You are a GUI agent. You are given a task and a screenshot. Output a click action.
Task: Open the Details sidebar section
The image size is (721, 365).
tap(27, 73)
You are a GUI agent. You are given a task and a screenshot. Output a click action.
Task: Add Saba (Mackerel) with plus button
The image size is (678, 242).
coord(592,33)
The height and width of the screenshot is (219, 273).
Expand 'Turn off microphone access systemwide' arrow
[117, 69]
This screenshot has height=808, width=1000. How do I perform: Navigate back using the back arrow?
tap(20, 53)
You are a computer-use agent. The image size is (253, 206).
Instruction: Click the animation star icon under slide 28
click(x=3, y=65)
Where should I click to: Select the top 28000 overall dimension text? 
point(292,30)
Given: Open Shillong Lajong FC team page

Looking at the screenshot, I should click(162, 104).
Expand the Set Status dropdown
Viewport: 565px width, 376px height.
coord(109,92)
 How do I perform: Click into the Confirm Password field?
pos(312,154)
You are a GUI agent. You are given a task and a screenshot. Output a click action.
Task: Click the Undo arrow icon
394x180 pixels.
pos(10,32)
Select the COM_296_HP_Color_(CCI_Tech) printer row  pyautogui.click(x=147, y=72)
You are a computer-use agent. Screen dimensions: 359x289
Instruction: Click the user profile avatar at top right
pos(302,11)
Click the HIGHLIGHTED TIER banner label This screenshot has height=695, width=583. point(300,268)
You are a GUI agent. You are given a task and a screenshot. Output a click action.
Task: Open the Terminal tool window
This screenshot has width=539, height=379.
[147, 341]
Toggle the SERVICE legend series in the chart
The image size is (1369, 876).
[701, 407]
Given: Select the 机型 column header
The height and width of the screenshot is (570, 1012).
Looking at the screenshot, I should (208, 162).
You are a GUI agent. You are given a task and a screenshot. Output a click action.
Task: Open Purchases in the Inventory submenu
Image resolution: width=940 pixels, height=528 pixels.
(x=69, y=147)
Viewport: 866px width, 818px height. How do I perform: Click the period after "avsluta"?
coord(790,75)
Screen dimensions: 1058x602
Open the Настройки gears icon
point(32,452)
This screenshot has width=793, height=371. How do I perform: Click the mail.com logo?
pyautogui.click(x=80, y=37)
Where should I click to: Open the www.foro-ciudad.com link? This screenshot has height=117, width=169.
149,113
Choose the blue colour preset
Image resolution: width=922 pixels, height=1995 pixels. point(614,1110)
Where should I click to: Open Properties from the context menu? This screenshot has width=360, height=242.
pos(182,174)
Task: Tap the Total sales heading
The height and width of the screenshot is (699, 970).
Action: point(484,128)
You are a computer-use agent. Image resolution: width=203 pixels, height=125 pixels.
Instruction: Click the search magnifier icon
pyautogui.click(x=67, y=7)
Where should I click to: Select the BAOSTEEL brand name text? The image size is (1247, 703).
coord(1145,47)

*-*-*

→ **WORK REQUIRED**
Could you copy every record above exactly as written?

→ **EXPECTED ANSWER**
You are a GUI agent. You are given a task and a screenshot. Output a click action.
Task: Open the Details sidebar section
The image size is (721, 365).
tap(27, 73)
You are a GUI agent. You are given a task and a screenshot. Output a click action.
Task: Add Saba (Mackerel) with plus button
The image size is (678, 242).
coord(592,33)
The height and width of the screenshot is (219, 273).
Expand 'Turn off microphone access systemwide' arrow
[117, 69]
This screenshot has height=808, width=1000. How do I perform: Navigate back using the back arrow?
tap(20, 53)
You are a computer-use agent. The image size is (253, 206).
Instruction: Click the animation star icon under slide 28
click(x=3, y=65)
Where should I click to: Select the top 28000 overall dimension text? 
point(292,30)
Given: Open Shillong Lajong FC team page

Looking at the screenshot, I should click(162, 104).
Expand the Set Status dropdown
Viewport: 565px width, 376px height.
coord(109,92)
 How do I perform: Click into the Confirm Password field?
pos(312,154)
You are a GUI agent. You are given a task and a screenshot. Output a click action.
Task: Click the Undo arrow icon
394x180 pixels.
pos(10,32)
Select the COM_296_HP_Color_(CCI_Tech) printer row  pyautogui.click(x=147, y=72)
You are a computer-use agent. Screen dimensions: 359x289
Instruction: Click the user profile avatar at top right
pos(302,11)
Click the HIGHLIGHTED TIER banner label This screenshot has height=695, width=583. point(300,268)
You are a GUI agent. You are given a task and a screenshot. Output a click action.
Task: Open the Terminal tool window
This screenshot has width=539, height=379.
[147, 341]
Toggle the SERVICE legend series in the chart
The image size is (1369, 876).
[701, 407]
Given: Select the 机型 column header
The height and width of the screenshot is (570, 1012).
Looking at the screenshot, I should (208, 162).
You are a GUI agent. You are given a task and a screenshot. Output a click action.
Task: Open Purchases in the Inventory submenu
Image resolution: width=940 pixels, height=528 pixels.
(x=69, y=147)
Viewport: 866px width, 818px height. How do I perform: Click the period after "avsluta"?
coord(790,75)
Screen dimensions: 1058x602
Open the Настройки gears icon
point(32,452)
This screenshot has width=793, height=371. How do I perform: Click the mail.com logo?
pyautogui.click(x=80, y=37)
Where should I click to: Open the www.foro-ciudad.com link? This screenshot has height=117, width=169.
149,113
Choose the blue colour preset
Image resolution: width=922 pixels, height=1995 pixels. point(614,1110)
Where should I click to: Open Properties from the context menu? This screenshot has width=360, height=242.
pos(182,174)
Task: Tap the Total sales heading
The height and width of the screenshot is (699, 970).
Action: point(484,128)
You are a computer-use agent. Image resolution: width=203 pixels, height=125 pixels.
Instruction: Click the search magnifier icon
pyautogui.click(x=67, y=7)
Where should I click to: Select the BAOSTEEL brand name text? The image size is (1247, 703).
coord(1145,47)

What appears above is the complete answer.